(Stored records)
━━━━━━━━━━

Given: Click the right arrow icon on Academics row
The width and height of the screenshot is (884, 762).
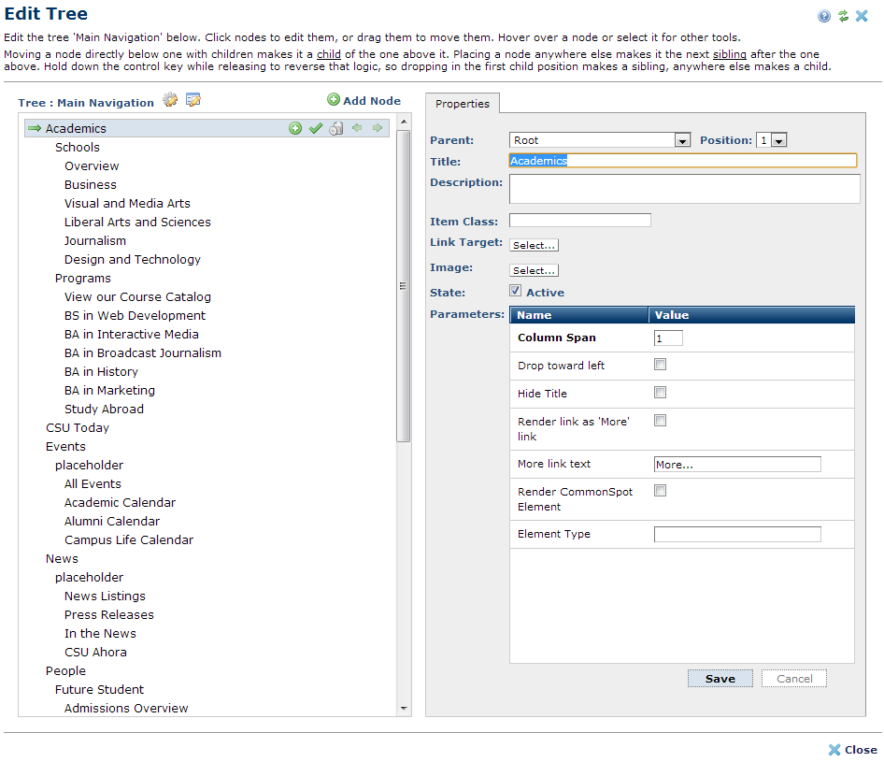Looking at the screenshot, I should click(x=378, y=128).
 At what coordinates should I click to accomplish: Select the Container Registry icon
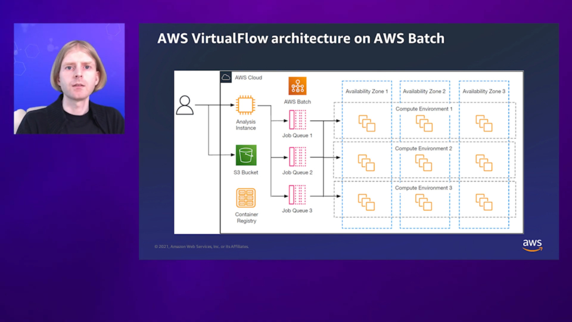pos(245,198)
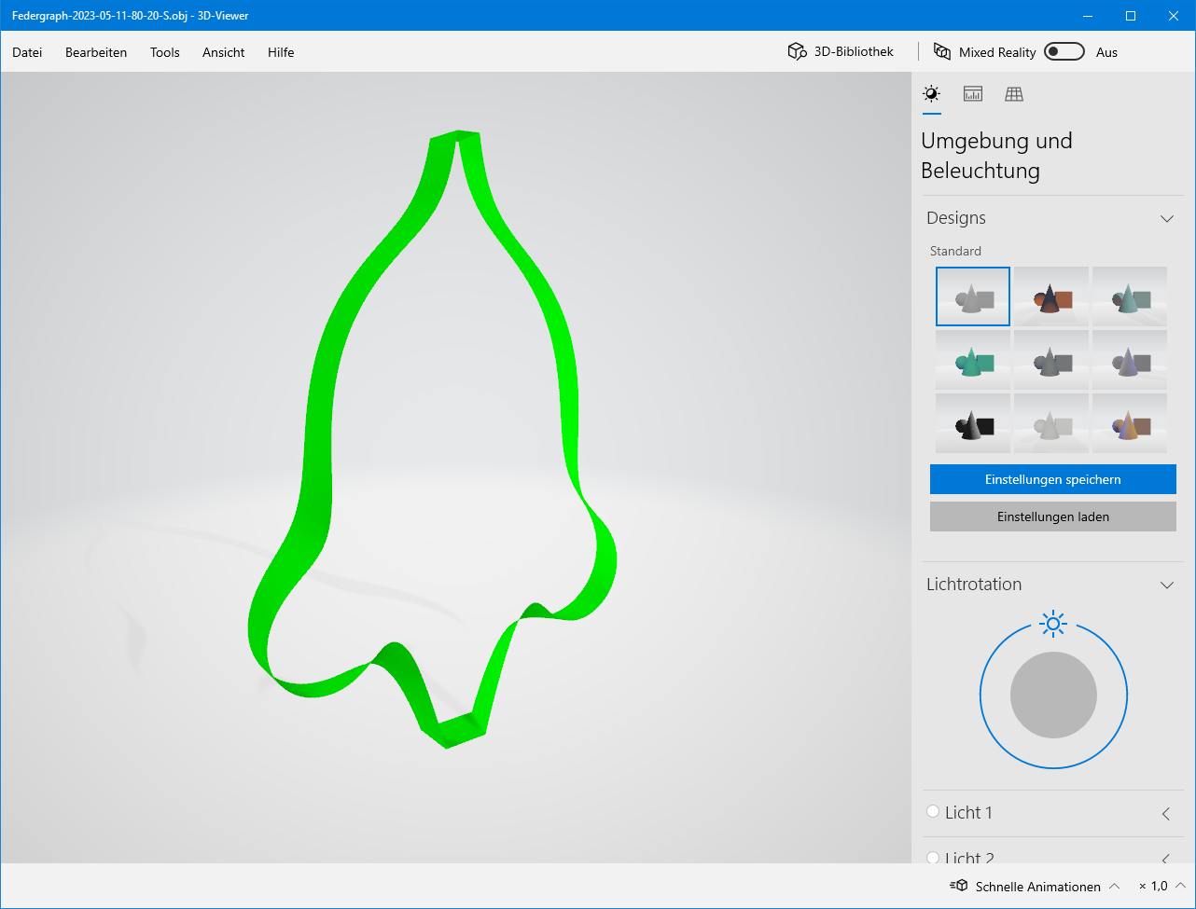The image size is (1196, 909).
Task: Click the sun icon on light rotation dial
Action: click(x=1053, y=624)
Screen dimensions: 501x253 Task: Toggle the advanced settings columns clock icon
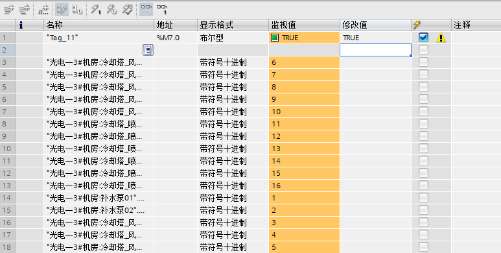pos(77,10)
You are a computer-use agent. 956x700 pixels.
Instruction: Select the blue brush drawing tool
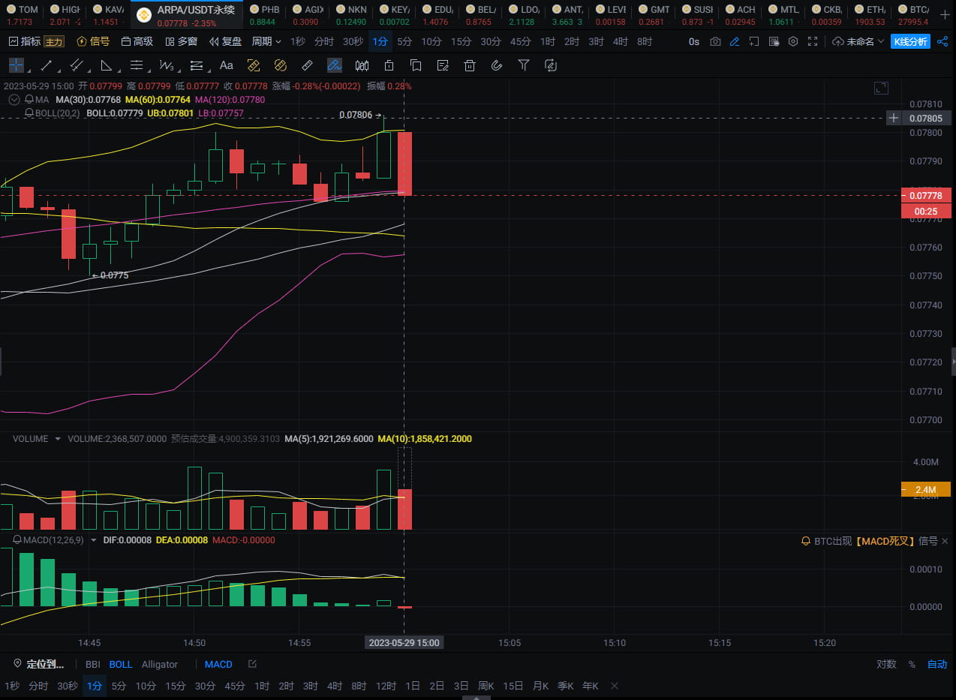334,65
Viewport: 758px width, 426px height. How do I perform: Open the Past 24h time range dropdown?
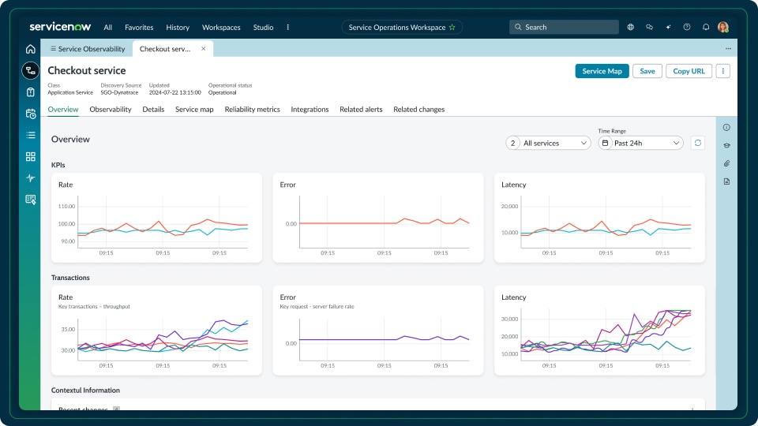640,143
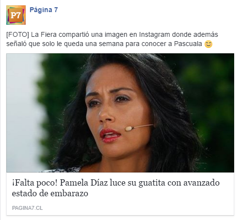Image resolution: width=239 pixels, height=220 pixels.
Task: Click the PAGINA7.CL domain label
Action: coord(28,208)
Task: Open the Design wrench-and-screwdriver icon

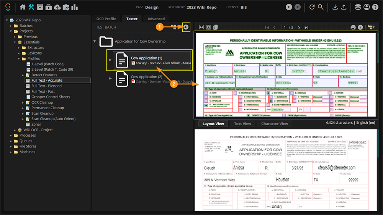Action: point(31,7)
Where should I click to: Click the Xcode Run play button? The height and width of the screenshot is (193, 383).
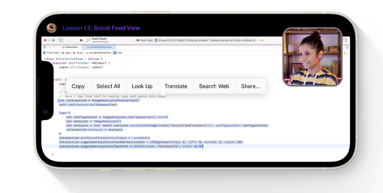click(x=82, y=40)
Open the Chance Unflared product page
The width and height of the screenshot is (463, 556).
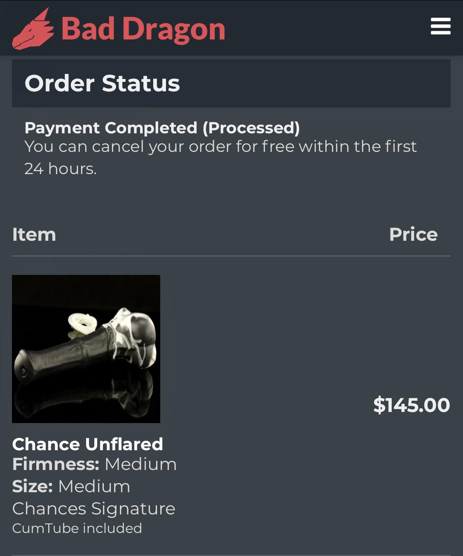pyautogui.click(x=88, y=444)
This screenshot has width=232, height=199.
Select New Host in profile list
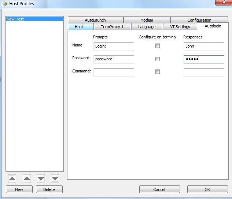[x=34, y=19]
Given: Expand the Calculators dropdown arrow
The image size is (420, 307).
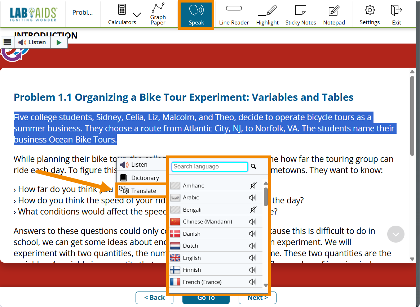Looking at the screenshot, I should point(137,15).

━━━━━━━━━━

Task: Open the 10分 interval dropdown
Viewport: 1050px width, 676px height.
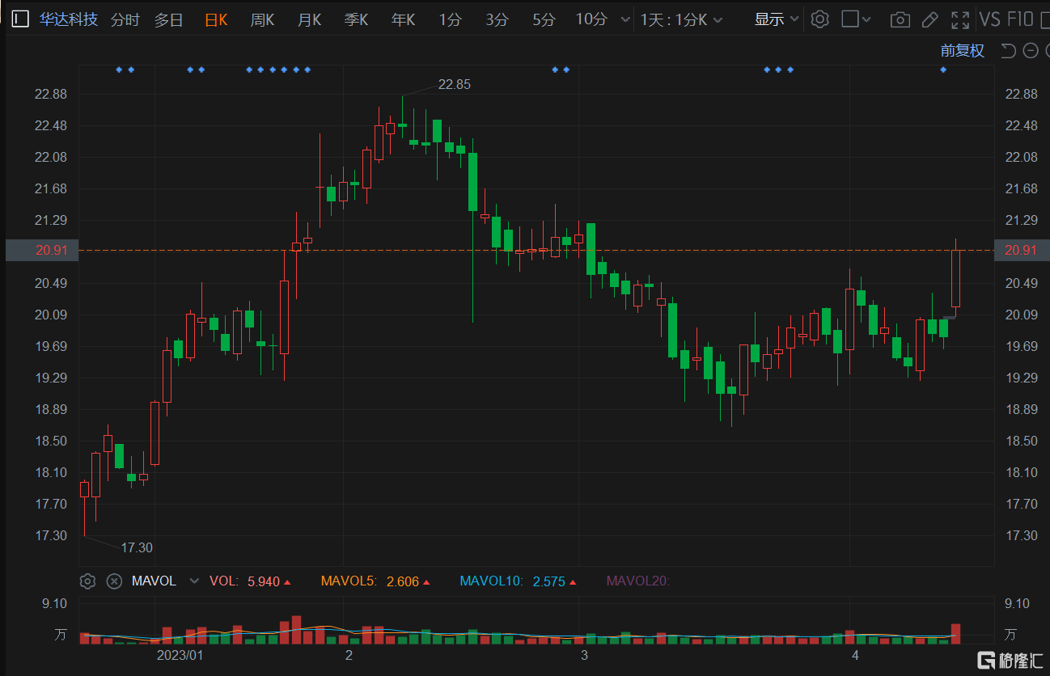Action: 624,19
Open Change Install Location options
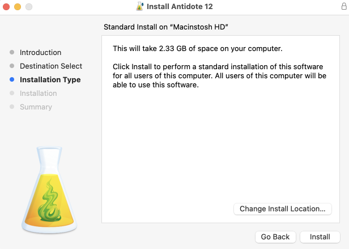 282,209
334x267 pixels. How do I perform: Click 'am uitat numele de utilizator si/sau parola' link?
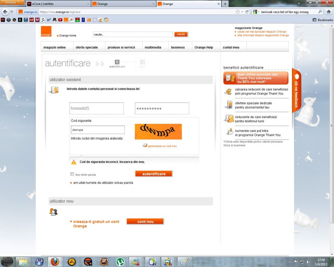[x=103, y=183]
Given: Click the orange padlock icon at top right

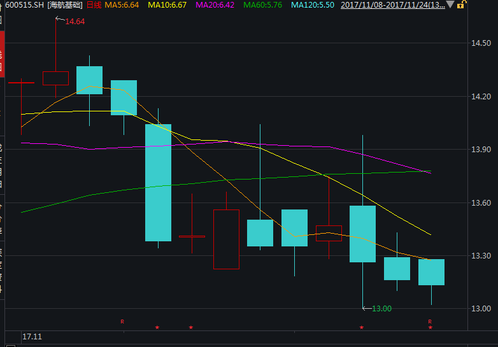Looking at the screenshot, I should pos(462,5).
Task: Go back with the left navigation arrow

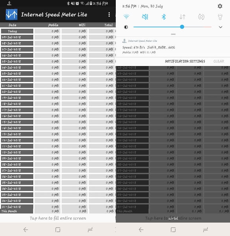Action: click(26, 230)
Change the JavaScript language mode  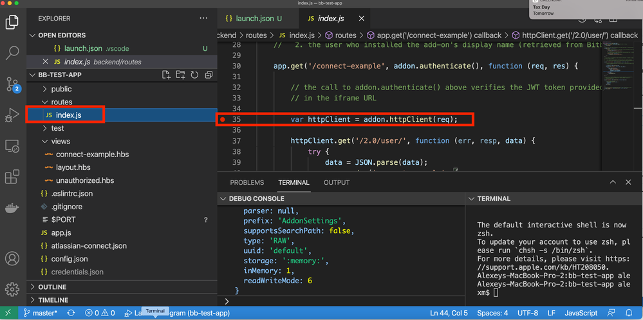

━━━━━━━━━━

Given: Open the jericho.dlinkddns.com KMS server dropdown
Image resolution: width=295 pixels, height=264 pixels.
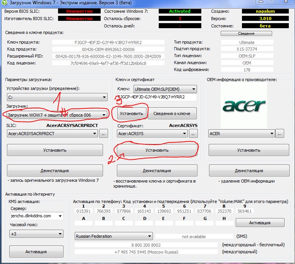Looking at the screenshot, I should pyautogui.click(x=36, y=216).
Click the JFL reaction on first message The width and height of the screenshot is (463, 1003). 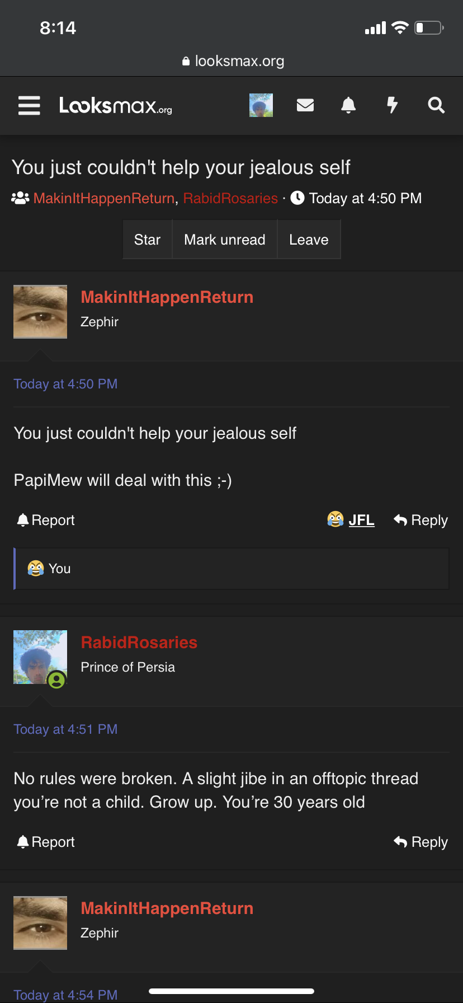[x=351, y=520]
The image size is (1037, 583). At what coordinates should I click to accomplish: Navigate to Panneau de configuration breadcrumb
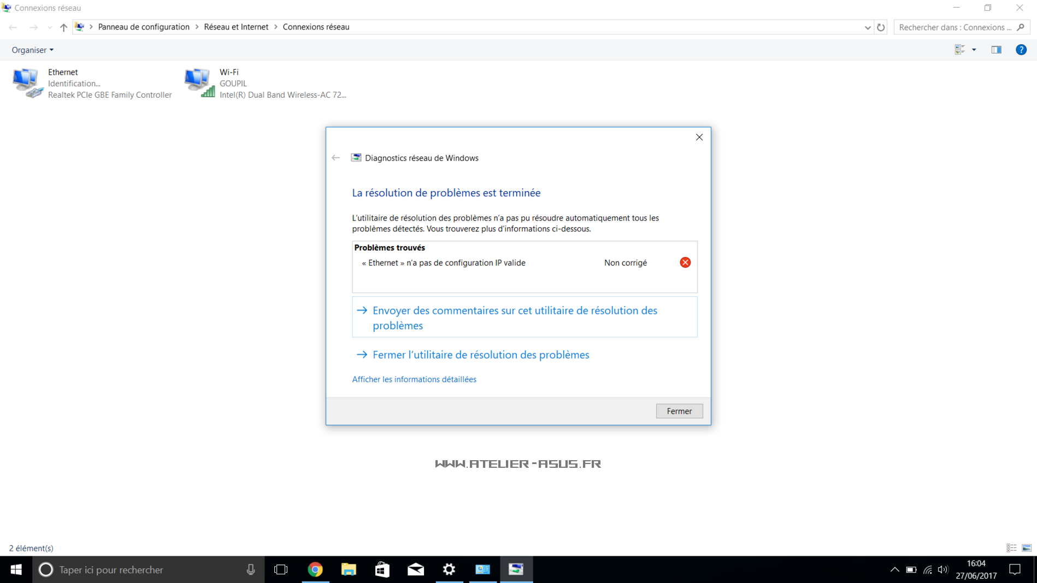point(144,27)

━━━━━━━━━━

Extract the part of the records that opens with the line containing "Viewport: 1050px width, 676px height." and closes with the line containing "Change the JavaScript language mode". Take only those lines, exactly, and no pictures.

Viewport: 1050px width, 676px height.
Action: 624,19
Open Change Install Location options
 282,209
334x267 pixels. How do I perform: Click 'am uitat numele de utilizator si/sau parola' link?
[x=103, y=183]
Given: Click the orange padlock icon at top right

Looking at the screenshot, I should pos(462,5).
Task: Go back with the left navigation arrow

Action: click(26, 230)
Change the JavaScript language mode  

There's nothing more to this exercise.